Text provided —
* * * * *
Thursday, January 24, 2008

"I have to keep talking. If I don't, I will most likely SHIT MY PANTS IN THIS STAIRWELL!!!"

Viral marketing is a funny thing. You see, the thing is that the whole concept can actually hurt or help your film. If your movie is great, the campaign works. If your movie is a hunk of shit, people wonder why the hell you even tried. Cloverfield was a movie that I was on the fence about. I had seen the no-named teaser in front of Transformers and thought, like the rest of the audience, “What in the fuck is Abrams doing?!” I had speculated with the rest of the basement-dwelling masses about whether this was a Voltron movie or just a really shitty story about a Lovecraftian creature attacking New York. I had also grown weary of the constant secrecy and goofy market tactics, which Abrams now, due to his extreme distain for giving shit away, is known for. Still, I wondered what the fuck Abrams, director Matt Reeves, and writer Drew Goddard were up to. Now I know…they were changing movies as we know them.


Cloverfield is more of an experience than a film. It is something that just screams to be seen in theaters. The entire concept (found footage and giant monster attacks a city), though tired and tried, is given a tense and emotional reboot by Reeves and Goddard. Drew Goddard is a name you need to get used to hearing, based on this script; I would not be surprised if he becomes Hollywood’s new, hot writer. Big props also to Reeves, his taut visual style and Spielberg-like (that’s right, I said it) slow reveals just might have written his ticket to the big projects. Also, another crew shout out to creature designer, Neville Page, for creating something that really no one has even seen before. It truly is something that is equal parts terrifying and unnamable.
* * * * *
Information provided —

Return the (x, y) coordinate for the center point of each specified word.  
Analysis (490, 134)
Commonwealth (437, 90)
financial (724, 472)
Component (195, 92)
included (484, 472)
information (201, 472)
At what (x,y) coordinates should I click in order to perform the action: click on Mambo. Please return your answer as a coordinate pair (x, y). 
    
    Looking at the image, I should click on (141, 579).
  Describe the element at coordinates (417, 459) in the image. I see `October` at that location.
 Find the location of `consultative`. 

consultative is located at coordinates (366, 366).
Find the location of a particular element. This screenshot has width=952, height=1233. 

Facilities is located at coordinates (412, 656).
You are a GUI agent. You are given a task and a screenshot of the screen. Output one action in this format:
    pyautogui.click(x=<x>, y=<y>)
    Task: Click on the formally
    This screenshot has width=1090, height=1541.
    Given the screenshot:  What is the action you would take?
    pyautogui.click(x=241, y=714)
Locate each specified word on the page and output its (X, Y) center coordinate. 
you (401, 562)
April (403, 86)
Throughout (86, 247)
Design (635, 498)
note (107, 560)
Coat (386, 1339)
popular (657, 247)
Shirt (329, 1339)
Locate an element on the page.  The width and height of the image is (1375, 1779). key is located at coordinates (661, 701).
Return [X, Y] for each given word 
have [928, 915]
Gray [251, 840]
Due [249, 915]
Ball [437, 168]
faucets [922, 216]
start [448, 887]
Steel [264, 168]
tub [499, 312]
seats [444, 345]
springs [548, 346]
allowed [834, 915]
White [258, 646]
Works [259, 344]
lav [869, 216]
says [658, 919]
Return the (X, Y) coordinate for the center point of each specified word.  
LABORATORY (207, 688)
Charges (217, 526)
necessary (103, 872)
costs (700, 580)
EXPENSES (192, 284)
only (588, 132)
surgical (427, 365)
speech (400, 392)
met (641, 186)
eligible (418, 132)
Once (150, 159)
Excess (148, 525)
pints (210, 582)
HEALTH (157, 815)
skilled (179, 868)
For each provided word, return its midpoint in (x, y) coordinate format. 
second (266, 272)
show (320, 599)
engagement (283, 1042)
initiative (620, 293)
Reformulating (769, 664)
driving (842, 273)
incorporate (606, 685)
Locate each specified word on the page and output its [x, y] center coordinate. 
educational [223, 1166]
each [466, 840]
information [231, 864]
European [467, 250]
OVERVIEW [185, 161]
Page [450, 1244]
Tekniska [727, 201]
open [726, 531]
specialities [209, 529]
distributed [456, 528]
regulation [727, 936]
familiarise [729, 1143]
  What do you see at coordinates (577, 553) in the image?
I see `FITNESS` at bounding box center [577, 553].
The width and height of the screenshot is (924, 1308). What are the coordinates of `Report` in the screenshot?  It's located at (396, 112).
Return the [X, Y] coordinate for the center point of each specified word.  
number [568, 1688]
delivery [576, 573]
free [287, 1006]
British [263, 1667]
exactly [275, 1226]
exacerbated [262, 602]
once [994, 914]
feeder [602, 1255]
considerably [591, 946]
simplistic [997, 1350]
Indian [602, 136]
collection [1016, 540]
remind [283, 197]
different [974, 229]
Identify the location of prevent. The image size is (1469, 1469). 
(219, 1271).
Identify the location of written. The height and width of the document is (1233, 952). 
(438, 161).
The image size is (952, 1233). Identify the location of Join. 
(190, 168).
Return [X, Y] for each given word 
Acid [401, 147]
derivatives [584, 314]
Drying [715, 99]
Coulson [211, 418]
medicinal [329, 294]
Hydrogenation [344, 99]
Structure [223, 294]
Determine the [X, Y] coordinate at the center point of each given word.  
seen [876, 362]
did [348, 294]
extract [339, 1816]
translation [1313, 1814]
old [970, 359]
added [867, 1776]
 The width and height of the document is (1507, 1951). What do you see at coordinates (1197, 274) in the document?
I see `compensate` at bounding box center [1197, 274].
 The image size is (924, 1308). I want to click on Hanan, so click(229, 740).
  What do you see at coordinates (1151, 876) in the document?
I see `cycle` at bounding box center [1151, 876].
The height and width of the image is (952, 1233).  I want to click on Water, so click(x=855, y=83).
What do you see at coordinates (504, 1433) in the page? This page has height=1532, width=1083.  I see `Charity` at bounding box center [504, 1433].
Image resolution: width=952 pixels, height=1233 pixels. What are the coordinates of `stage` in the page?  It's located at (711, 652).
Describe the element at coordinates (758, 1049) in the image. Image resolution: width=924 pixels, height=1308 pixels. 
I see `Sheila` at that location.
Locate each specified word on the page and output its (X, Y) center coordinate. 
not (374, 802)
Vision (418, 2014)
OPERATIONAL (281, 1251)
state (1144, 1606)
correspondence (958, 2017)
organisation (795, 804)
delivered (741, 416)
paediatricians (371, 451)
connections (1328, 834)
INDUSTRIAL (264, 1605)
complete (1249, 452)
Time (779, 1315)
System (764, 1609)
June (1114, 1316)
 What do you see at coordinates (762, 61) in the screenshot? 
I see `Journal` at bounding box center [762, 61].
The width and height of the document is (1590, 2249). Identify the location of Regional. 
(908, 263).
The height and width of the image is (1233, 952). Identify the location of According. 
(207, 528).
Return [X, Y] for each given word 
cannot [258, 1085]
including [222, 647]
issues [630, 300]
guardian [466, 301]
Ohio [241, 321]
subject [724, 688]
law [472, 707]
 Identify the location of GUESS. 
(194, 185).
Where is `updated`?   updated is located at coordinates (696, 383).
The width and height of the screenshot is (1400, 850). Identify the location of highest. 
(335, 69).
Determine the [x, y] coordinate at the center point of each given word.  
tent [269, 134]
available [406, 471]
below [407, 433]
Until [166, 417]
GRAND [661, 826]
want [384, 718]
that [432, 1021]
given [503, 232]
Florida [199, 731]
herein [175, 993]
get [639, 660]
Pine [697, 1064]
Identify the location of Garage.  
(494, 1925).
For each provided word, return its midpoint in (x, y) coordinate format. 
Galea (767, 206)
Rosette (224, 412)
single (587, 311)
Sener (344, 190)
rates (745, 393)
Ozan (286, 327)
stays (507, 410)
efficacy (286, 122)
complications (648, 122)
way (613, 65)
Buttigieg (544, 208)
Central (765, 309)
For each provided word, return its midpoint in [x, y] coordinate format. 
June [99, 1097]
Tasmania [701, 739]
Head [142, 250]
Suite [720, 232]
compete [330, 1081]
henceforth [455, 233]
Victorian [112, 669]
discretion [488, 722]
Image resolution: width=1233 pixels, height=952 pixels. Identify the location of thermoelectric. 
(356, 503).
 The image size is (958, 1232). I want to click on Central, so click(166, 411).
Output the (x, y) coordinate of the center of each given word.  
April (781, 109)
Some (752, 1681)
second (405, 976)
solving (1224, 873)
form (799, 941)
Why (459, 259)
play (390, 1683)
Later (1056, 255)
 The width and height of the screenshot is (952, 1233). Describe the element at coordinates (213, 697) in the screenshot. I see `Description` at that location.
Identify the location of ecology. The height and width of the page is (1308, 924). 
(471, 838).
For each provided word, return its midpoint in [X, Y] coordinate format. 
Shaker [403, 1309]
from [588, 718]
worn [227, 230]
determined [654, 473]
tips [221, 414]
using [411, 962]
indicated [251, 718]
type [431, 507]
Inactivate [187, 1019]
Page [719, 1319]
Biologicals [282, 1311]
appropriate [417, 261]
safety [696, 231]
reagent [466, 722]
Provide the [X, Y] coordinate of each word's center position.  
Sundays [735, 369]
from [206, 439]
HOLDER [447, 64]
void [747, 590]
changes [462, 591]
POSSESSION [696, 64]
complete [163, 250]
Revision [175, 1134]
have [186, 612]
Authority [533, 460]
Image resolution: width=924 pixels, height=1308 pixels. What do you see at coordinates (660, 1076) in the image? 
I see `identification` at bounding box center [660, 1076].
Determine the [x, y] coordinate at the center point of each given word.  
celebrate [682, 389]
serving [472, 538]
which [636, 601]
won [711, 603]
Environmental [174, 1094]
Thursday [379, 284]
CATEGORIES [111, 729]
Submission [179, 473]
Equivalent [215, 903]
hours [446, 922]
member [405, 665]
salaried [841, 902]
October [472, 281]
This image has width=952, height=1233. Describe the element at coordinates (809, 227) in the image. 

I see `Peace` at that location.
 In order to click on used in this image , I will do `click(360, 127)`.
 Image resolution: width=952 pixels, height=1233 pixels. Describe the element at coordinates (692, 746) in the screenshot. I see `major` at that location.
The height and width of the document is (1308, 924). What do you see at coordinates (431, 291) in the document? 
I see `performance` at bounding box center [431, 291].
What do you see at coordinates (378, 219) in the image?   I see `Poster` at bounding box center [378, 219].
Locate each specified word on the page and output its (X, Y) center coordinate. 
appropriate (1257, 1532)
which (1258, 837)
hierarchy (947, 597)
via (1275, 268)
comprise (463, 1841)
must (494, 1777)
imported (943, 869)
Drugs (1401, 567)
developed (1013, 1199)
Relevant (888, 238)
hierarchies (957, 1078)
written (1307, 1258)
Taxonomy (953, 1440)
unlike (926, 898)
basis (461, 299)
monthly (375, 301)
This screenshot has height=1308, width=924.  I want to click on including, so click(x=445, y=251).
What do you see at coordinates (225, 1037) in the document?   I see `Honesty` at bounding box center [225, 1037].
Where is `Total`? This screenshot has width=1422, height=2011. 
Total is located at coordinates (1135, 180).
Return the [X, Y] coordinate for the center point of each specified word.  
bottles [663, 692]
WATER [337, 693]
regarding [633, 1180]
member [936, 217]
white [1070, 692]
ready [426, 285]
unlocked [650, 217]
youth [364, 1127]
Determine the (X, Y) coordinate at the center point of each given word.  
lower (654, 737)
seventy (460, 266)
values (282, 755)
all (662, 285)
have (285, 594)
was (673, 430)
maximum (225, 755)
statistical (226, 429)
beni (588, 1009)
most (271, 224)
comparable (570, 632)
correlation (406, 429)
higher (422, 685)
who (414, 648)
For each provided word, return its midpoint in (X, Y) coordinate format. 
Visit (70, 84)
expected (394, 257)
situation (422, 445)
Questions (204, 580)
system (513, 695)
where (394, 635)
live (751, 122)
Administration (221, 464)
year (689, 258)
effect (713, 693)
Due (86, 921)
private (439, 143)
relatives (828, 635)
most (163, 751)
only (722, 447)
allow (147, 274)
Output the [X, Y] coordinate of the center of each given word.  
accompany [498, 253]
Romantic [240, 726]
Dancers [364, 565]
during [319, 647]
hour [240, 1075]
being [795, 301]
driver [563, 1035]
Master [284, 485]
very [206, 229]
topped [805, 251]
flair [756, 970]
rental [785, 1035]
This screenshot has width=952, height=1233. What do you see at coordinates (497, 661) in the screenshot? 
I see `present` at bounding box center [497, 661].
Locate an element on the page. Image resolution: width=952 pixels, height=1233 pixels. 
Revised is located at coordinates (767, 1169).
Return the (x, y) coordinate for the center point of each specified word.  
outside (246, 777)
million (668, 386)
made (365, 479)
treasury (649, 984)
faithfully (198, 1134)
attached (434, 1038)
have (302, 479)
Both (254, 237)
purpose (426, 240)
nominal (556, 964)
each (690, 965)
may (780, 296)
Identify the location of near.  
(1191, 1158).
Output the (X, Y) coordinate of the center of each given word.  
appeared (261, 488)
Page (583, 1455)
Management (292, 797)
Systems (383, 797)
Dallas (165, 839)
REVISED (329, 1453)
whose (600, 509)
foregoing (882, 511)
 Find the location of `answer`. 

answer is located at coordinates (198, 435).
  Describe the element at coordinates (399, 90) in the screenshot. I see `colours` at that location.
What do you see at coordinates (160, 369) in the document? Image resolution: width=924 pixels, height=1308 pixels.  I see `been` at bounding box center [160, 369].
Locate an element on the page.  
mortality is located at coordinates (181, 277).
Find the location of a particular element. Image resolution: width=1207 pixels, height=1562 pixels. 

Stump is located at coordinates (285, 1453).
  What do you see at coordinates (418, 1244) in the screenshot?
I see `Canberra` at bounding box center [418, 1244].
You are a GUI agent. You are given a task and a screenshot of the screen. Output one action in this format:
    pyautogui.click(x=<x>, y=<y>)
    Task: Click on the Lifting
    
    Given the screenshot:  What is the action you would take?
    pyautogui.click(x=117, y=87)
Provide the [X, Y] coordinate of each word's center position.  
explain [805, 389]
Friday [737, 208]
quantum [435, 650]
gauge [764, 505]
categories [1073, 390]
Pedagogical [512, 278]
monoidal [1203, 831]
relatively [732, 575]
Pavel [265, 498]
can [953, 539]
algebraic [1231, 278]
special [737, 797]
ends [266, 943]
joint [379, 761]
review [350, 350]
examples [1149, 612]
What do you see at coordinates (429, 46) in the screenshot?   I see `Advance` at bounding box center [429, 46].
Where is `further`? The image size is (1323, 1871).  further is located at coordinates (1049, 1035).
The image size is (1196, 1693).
* * * * *
Directions for this task — Reproduce the Cloverfield review word for word, from start to finish.

Finished exercise —
Thursday, January 24, 2008

"I have to keep talking. If I don't, I will most likely SHIT MY PANTS IN THIS STAIRWELL!!!"

Viral marketing is a funny thing. You see, the thing is that the whole concept can actually hurt or help your film. If your movie is great, the campaign works. If your movie is a hunk of shit, people wonder why the hell you even tried. Cloverfield was a movie that I was on the fence about. I had seen the no-named teaser in front of Transformers and thought, like the rest of the audience, “What in the fuck is Abrams doing?!” I had speculated with the rest of the basement-dwelling masses about whether this was a Voltron movie or just a really shitty story about a Lovecraftian creature attacking New York. I had also grown weary of the constant secrecy and goofy market tactics, which Abrams now, due to his extreme distain for giving shit away, is known for. Still, I wondered what the fuck Abrams, director Matt Reeves, and writer Drew Goddard were up to. Now I know…they were changing movies as we know them.


Cloverfield is more of an experience than a film. It is something that just screams to be seen in theaters. The entire concept (found footage and giant monster attacks a city), though tired and tried, is given a tense and emotional reboot by Reeves and Goddard. Drew Goddard is a name you need to get used to hearing, based on this script; I would not be surprised if he becomes Hollywood’s new, hot writer. Big props also to Reeves, his taut visual style and Spielberg-like (that’s right, I said it) slow reveals just might have written his ticket to the big projects. Also, another crew shout out to creature designer, Neville Page, for creating something that really no one has even seen before. It truly is something that is equal parts terrifying and unnamable.